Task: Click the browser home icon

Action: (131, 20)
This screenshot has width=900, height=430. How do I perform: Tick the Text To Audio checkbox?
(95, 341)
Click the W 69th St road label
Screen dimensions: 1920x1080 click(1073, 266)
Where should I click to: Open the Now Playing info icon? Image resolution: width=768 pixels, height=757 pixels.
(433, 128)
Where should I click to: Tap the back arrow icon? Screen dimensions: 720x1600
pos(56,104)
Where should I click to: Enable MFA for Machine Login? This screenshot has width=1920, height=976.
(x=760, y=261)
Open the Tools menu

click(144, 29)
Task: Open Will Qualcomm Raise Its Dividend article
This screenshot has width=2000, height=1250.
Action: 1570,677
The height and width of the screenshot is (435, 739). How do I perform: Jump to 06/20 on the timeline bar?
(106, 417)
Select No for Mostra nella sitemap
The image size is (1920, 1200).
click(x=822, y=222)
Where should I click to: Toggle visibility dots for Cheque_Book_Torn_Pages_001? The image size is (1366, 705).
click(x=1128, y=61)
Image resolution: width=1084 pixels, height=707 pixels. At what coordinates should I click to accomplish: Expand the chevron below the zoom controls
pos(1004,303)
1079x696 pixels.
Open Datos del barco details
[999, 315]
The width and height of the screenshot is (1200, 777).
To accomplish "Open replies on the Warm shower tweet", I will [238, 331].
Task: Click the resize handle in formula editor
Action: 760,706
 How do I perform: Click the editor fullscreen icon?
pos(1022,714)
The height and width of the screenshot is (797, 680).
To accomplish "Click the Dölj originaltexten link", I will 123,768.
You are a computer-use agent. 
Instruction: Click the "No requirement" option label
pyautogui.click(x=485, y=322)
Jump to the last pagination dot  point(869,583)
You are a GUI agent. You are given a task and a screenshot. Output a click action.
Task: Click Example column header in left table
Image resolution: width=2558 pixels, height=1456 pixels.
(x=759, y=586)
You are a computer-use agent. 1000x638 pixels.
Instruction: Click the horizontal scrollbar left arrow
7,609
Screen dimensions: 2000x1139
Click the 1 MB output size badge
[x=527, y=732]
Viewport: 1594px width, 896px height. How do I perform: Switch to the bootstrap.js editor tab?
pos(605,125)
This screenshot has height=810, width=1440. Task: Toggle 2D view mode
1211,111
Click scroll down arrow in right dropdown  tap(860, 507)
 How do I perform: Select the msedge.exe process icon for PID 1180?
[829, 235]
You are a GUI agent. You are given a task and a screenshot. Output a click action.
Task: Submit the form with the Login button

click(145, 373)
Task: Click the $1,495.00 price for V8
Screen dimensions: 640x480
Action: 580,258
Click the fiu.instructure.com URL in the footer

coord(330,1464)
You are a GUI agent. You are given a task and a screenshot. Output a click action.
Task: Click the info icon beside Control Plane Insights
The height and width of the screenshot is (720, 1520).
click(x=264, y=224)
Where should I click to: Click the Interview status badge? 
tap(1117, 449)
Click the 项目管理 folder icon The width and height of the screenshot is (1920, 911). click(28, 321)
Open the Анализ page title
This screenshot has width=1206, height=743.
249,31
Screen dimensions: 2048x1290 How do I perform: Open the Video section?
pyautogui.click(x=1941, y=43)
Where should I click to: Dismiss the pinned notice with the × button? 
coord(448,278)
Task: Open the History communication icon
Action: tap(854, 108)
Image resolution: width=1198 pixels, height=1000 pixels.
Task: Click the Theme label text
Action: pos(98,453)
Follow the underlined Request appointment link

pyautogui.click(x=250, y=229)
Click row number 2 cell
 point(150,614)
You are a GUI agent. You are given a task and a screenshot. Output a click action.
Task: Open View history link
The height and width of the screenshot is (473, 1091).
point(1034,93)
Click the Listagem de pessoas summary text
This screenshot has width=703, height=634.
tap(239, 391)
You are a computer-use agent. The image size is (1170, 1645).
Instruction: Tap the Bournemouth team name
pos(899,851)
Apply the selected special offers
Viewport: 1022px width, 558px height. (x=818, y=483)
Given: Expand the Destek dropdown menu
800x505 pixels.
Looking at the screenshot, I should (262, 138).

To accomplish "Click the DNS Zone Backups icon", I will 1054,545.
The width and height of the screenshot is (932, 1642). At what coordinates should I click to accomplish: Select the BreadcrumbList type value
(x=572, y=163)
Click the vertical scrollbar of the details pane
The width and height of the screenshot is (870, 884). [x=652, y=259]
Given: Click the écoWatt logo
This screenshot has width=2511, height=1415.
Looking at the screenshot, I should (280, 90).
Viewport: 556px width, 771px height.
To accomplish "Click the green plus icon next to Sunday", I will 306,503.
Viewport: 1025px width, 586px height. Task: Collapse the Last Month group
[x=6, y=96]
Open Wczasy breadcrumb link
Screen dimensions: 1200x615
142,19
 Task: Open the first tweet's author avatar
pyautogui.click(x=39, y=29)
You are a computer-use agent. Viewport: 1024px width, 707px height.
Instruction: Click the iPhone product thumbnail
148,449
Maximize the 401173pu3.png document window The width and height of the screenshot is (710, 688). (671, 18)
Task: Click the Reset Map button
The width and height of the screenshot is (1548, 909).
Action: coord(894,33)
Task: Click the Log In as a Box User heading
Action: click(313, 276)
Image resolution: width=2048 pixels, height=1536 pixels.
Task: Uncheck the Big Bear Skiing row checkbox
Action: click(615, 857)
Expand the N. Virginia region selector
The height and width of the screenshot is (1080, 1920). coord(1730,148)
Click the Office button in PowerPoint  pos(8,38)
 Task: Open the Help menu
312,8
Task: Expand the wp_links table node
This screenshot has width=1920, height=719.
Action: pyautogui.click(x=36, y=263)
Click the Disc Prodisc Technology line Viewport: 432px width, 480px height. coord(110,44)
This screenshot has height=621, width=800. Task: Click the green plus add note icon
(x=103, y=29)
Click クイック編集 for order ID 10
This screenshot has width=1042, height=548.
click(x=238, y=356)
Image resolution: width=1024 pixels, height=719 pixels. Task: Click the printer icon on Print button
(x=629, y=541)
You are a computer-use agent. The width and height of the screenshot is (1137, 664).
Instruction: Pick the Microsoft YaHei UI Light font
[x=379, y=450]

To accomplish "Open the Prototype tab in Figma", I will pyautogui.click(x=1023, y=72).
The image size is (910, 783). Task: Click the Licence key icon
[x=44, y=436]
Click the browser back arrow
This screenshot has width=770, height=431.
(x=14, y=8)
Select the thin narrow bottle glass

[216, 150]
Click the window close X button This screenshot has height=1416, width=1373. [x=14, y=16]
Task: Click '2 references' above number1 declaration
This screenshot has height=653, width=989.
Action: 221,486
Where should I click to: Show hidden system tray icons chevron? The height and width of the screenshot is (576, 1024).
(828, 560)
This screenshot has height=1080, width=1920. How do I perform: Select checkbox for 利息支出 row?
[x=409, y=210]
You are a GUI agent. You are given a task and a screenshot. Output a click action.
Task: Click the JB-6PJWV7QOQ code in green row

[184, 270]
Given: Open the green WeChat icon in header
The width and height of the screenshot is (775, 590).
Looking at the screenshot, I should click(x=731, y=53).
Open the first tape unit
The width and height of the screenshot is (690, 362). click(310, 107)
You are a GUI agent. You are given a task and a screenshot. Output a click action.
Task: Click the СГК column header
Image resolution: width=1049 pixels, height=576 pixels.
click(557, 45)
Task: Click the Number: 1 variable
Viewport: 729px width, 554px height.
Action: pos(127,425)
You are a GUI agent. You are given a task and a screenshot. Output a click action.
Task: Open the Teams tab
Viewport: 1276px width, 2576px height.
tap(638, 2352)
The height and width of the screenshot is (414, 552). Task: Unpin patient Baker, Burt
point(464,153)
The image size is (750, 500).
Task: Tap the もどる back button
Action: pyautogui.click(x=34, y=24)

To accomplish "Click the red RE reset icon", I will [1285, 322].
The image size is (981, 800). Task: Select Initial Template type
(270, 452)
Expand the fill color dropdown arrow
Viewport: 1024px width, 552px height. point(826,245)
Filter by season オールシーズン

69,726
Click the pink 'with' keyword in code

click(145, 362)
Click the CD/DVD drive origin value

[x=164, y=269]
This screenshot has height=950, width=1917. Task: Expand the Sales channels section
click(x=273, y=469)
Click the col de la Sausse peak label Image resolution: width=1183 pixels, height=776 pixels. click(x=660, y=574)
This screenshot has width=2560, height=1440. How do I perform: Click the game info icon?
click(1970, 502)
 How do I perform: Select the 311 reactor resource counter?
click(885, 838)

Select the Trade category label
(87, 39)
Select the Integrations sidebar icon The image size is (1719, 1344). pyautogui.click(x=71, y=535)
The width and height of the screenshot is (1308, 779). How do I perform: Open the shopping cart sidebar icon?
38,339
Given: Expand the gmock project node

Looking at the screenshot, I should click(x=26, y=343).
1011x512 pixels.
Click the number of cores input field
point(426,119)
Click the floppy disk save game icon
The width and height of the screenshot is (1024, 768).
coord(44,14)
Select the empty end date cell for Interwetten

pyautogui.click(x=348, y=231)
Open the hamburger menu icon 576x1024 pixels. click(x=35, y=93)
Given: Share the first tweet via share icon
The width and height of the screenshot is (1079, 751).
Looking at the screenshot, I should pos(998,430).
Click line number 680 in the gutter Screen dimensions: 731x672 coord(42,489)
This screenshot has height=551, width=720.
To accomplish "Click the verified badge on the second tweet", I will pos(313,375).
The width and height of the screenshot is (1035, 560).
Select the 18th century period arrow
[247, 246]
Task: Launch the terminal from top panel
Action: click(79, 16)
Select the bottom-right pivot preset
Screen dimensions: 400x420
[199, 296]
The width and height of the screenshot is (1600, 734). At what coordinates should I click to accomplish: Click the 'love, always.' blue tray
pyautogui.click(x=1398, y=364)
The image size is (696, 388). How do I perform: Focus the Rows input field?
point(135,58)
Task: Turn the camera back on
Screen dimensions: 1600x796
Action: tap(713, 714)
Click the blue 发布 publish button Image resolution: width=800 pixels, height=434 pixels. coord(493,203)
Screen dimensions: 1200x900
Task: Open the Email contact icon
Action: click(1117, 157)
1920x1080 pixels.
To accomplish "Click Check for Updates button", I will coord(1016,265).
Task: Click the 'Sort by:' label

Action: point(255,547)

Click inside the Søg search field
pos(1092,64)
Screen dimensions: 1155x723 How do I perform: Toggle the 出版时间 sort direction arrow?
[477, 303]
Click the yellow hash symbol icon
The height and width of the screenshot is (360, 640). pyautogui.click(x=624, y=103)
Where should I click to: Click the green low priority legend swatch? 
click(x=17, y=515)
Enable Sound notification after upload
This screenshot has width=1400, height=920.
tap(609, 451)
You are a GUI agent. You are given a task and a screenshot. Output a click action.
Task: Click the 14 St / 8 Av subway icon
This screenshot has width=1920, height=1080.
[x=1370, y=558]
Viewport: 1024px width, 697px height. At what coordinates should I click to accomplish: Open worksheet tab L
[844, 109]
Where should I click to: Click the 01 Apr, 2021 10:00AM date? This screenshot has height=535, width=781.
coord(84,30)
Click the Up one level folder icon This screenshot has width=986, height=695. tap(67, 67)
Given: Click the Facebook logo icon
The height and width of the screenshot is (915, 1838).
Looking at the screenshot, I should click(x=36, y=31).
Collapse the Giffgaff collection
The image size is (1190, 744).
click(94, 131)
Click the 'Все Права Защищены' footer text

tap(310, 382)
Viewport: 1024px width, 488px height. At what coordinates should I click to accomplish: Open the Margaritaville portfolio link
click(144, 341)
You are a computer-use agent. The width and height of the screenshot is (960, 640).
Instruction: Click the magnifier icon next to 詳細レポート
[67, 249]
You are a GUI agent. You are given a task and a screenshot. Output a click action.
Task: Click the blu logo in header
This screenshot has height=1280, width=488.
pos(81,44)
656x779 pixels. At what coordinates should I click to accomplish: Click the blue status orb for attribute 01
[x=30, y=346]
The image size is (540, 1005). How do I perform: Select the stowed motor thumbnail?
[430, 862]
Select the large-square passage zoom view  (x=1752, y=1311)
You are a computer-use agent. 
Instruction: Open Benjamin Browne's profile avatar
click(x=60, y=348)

**What you are asked to do:** Please put the lines in a Markdown table with the columns Index and Line, starting at the very first line and stopping after the line that contains "click(x=1128, y=61)". Number each row in Index and skip any blank lines.

**Response below:**
| Index | Line |
|---|---|
| 1 | Task: Click the browser home icon |
| 2 | Action: (131, 20) |
| 3 | This screenshot has width=900, height=430. How do I perform: Tick the Text To Audio checkbox? |
| 4 | (95, 341) |
| 5 | Click the W 69th St road label |
| 6 | Screen dimensions: 1920x1080 click(1073, 266) |
| 7 | Where should I click to: Open the Now Playing info icon? Image resolution: width=768 pixels, height=757 pixels. |
| 8 | (433, 128) |
| 9 | Where should I click to: Tap the back arrow icon? Screen dimensions: 720x1600 |
| 10 | pos(56,104) |
| 11 | Where should I click to: Enable MFA for Machine Login? This screenshot has width=1920, height=976. |
| 12 | (x=760, y=261) |
| 13 | Open the Tools menu |
| 14 | click(144, 29) |
| 15 | Task: Open Will Qualcomm Raise Its Dividend article |
| 16 | This screenshot has width=2000, height=1250. |
| 17 | Action: 1570,677 |
| 18 | The height and width of the screenshot is (435, 739). How do I perform: Jump to 06/20 on the timeline bar? |
| 19 | (106, 417) |
| 20 | Select No for Mostra nella sitemap |
| 21 | The image size is (1920, 1200). |
| 22 | click(x=822, y=222) |
| 23 | Where should I click to: Toggle visibility dots for Cheque_Book_Torn_Pages_001? The image size is (1366, 705). |
| 24 | click(x=1128, y=61) |